WORK INSTRUCTIONS » With the line containing "Where should I click to: Open" as the start and the line containing "Task: Click the empty Address Line 2 field" as the end, transcribe that span of the entries below exactly, including both.

THE DATA »
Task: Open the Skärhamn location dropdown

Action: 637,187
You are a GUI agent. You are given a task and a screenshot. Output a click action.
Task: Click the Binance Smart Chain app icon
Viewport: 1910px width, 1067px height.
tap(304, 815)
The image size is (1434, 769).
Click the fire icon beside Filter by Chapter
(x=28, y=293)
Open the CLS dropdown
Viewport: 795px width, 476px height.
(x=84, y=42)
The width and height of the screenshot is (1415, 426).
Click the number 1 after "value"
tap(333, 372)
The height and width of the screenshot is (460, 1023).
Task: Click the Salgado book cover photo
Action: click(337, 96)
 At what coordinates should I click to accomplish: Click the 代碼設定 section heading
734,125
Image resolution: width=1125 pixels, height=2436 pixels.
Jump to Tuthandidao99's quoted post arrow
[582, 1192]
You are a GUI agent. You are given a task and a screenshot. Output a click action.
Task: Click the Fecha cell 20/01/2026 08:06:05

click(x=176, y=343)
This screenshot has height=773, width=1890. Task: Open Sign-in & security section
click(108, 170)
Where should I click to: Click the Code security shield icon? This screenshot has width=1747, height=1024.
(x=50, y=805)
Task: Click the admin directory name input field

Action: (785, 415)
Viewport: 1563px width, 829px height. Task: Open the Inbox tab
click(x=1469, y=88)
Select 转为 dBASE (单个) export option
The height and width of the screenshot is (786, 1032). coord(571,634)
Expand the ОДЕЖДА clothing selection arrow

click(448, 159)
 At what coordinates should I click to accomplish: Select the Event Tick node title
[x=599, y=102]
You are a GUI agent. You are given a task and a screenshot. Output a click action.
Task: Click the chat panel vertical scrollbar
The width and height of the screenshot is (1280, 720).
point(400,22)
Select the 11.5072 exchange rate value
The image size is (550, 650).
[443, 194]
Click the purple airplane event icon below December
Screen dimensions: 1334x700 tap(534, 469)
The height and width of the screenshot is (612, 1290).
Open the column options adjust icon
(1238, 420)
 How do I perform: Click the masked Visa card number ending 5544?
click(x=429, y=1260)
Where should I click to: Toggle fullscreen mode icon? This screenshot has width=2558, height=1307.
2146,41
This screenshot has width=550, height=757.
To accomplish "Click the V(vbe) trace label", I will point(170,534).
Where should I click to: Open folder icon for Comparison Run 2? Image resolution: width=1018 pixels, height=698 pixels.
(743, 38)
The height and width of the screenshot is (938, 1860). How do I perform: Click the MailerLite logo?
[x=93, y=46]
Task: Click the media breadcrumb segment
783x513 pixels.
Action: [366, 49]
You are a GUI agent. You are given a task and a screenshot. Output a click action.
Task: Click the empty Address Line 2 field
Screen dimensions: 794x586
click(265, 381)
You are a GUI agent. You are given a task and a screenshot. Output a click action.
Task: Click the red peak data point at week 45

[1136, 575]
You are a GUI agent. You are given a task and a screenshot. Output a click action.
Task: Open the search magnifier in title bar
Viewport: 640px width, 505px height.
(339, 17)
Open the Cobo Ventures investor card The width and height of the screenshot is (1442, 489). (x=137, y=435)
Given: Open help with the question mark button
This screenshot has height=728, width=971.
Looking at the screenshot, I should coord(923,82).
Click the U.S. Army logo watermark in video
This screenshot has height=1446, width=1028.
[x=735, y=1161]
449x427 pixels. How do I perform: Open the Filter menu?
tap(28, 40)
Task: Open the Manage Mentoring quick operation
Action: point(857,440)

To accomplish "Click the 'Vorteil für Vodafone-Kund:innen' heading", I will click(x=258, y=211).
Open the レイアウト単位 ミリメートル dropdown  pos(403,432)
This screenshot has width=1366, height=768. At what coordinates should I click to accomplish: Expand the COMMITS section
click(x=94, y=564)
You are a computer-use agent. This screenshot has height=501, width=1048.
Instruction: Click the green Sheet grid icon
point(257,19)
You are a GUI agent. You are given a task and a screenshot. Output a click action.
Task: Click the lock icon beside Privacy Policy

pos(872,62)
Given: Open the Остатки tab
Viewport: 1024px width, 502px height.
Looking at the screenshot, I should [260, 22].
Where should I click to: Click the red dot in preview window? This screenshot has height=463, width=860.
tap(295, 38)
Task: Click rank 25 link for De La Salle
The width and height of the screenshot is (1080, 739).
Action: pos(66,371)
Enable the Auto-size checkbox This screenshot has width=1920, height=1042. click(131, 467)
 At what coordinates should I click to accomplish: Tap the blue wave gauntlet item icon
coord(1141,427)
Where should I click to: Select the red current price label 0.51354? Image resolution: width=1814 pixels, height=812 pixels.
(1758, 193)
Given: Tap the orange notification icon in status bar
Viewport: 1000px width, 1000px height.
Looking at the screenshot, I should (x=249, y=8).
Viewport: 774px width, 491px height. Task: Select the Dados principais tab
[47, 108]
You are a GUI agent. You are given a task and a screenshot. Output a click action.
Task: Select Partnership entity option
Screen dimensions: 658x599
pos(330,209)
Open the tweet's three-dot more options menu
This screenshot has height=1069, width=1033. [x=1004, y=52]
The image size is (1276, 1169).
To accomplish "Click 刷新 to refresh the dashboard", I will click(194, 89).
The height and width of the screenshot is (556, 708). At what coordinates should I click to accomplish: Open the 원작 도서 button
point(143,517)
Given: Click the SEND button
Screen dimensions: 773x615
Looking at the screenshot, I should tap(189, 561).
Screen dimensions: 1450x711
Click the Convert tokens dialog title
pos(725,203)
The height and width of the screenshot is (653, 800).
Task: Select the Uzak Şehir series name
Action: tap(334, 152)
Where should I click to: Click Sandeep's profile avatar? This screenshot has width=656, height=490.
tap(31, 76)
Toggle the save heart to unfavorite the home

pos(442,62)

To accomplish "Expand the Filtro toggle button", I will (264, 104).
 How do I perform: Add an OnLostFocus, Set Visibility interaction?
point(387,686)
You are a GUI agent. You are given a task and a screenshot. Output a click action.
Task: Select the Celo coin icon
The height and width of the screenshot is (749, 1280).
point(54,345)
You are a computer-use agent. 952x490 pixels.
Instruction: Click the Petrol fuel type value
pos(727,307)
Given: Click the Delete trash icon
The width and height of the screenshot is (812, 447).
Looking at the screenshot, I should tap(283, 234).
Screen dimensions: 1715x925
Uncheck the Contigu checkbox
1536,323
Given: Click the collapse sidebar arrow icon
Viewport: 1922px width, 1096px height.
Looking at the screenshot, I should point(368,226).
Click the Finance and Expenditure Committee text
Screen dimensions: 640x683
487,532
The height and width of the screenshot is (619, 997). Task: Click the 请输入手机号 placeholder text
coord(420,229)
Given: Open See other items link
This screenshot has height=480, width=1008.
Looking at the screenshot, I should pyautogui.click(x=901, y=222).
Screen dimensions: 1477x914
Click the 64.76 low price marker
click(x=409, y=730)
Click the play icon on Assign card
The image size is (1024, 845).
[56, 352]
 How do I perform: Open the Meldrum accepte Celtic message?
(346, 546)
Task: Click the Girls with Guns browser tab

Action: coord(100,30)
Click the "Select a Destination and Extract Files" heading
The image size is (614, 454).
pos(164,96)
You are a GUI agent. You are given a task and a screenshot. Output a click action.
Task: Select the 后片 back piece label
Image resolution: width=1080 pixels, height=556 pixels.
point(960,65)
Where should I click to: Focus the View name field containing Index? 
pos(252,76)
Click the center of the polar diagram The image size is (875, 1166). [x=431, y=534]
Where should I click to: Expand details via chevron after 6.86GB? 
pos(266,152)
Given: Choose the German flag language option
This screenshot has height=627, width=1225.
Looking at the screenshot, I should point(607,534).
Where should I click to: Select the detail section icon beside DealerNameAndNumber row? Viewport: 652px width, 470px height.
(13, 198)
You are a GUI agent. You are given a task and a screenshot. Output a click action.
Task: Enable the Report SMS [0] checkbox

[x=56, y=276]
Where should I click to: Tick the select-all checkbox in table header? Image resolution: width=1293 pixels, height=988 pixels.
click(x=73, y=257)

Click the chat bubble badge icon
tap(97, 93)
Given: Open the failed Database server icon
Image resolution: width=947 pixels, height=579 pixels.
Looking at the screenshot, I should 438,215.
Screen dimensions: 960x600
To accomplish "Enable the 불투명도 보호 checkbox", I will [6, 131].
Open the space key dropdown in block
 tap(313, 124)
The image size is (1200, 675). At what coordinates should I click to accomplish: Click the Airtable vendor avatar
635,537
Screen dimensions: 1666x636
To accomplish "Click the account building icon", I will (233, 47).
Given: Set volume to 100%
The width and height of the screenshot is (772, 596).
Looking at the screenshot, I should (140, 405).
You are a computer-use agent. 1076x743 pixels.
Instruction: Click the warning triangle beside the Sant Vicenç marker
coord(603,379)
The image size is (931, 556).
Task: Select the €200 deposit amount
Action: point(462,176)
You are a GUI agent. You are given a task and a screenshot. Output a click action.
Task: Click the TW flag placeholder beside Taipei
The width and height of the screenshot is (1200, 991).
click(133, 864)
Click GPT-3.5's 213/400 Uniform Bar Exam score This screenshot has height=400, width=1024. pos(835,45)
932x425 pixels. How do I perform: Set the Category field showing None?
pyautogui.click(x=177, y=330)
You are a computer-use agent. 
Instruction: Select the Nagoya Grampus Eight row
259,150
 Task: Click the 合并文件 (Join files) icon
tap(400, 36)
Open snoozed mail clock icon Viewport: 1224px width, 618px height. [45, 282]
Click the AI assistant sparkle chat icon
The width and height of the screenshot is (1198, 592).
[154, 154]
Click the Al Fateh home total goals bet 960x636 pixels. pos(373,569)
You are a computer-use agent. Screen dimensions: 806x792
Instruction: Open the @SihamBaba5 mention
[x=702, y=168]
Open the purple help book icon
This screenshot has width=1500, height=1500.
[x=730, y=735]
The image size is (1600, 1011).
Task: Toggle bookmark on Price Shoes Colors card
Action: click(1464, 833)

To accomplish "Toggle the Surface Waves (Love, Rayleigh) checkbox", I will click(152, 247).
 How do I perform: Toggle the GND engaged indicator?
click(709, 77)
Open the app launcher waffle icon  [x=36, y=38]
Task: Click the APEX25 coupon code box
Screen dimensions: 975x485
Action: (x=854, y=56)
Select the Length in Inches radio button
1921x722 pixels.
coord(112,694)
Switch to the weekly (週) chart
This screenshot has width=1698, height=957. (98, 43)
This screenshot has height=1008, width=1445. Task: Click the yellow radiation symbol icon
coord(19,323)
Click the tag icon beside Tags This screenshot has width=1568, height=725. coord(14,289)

EXPECTED OUTPUT »
Where should I click to: Open folder icon for Comparison Run 2? Image resolution: width=1018 pixels, height=698 pixels.
(743, 38)
The height and width of the screenshot is (938, 1860). How do I perform: Click the MailerLite logo?
[x=93, y=46]
Task: Click the media breadcrumb segment
783x513 pixels.
Action: [366, 49]
You are a GUI agent. You are given a task and a screenshot. Output a click action.
Task: Click the empty Address Line 2 field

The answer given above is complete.